**SUPPLIED DATA:**
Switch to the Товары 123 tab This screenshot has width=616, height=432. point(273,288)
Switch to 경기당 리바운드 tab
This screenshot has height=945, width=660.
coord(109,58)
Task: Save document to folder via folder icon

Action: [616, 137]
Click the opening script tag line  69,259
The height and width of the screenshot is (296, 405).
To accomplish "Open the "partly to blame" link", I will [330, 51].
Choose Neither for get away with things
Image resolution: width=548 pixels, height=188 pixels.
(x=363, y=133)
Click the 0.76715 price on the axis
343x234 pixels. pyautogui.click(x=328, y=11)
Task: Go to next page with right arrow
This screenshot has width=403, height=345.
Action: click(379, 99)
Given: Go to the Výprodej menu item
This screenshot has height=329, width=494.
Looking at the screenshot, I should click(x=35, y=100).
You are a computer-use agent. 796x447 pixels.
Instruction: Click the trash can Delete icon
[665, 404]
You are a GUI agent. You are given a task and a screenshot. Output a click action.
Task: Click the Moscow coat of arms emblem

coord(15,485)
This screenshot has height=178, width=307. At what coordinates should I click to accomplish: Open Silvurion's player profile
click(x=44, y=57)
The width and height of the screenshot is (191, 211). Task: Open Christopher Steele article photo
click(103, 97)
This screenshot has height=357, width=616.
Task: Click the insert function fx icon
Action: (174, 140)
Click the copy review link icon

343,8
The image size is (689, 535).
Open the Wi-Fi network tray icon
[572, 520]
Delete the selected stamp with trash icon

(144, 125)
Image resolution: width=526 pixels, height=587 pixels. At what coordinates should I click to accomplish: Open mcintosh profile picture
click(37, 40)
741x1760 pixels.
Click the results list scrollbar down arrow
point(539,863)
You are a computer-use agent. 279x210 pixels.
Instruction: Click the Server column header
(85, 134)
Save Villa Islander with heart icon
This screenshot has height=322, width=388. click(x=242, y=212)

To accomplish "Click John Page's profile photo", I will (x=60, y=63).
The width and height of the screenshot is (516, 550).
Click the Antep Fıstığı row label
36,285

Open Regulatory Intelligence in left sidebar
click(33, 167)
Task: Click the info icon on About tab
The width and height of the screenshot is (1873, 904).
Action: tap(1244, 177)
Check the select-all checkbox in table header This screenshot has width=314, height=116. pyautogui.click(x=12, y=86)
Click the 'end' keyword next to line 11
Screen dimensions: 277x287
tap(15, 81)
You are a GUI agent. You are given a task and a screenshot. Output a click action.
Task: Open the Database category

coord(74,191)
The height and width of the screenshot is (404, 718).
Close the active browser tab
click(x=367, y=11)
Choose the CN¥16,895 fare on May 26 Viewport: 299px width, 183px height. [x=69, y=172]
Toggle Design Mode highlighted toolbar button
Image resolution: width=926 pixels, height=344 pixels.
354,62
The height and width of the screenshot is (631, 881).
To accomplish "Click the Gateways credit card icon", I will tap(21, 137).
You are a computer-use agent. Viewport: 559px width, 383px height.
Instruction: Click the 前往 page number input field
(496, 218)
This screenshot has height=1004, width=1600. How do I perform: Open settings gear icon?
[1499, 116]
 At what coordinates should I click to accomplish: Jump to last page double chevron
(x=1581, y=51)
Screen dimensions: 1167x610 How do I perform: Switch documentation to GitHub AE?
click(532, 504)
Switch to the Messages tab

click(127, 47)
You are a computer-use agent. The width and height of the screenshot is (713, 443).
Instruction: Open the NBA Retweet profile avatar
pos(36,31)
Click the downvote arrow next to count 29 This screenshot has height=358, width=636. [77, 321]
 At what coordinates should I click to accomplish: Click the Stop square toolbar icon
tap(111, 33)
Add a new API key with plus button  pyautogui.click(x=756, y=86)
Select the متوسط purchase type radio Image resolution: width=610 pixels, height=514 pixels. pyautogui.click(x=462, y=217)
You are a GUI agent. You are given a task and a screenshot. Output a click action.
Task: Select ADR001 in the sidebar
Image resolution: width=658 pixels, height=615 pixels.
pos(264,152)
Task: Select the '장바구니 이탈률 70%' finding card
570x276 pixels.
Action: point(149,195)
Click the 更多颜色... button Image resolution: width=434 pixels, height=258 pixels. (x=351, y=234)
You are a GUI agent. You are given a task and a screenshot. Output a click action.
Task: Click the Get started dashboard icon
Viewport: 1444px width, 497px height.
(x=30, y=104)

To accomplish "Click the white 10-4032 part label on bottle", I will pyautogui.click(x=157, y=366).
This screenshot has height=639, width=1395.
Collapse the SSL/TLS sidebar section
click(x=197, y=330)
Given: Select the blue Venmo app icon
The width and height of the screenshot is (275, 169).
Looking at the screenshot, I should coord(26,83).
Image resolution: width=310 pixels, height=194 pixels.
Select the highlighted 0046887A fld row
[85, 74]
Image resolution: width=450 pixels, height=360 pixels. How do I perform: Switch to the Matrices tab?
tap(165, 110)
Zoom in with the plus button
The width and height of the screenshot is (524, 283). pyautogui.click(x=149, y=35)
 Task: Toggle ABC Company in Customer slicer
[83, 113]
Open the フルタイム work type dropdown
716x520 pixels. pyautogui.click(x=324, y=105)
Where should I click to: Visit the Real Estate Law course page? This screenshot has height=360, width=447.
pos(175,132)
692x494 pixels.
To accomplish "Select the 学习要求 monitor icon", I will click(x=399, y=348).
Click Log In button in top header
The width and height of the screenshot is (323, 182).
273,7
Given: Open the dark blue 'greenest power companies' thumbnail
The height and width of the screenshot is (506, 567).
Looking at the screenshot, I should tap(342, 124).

**ASSIGNMENT:** With no other words, state how many lines above hold the word "Choose".

**EXERCISE RESPONSE:** 2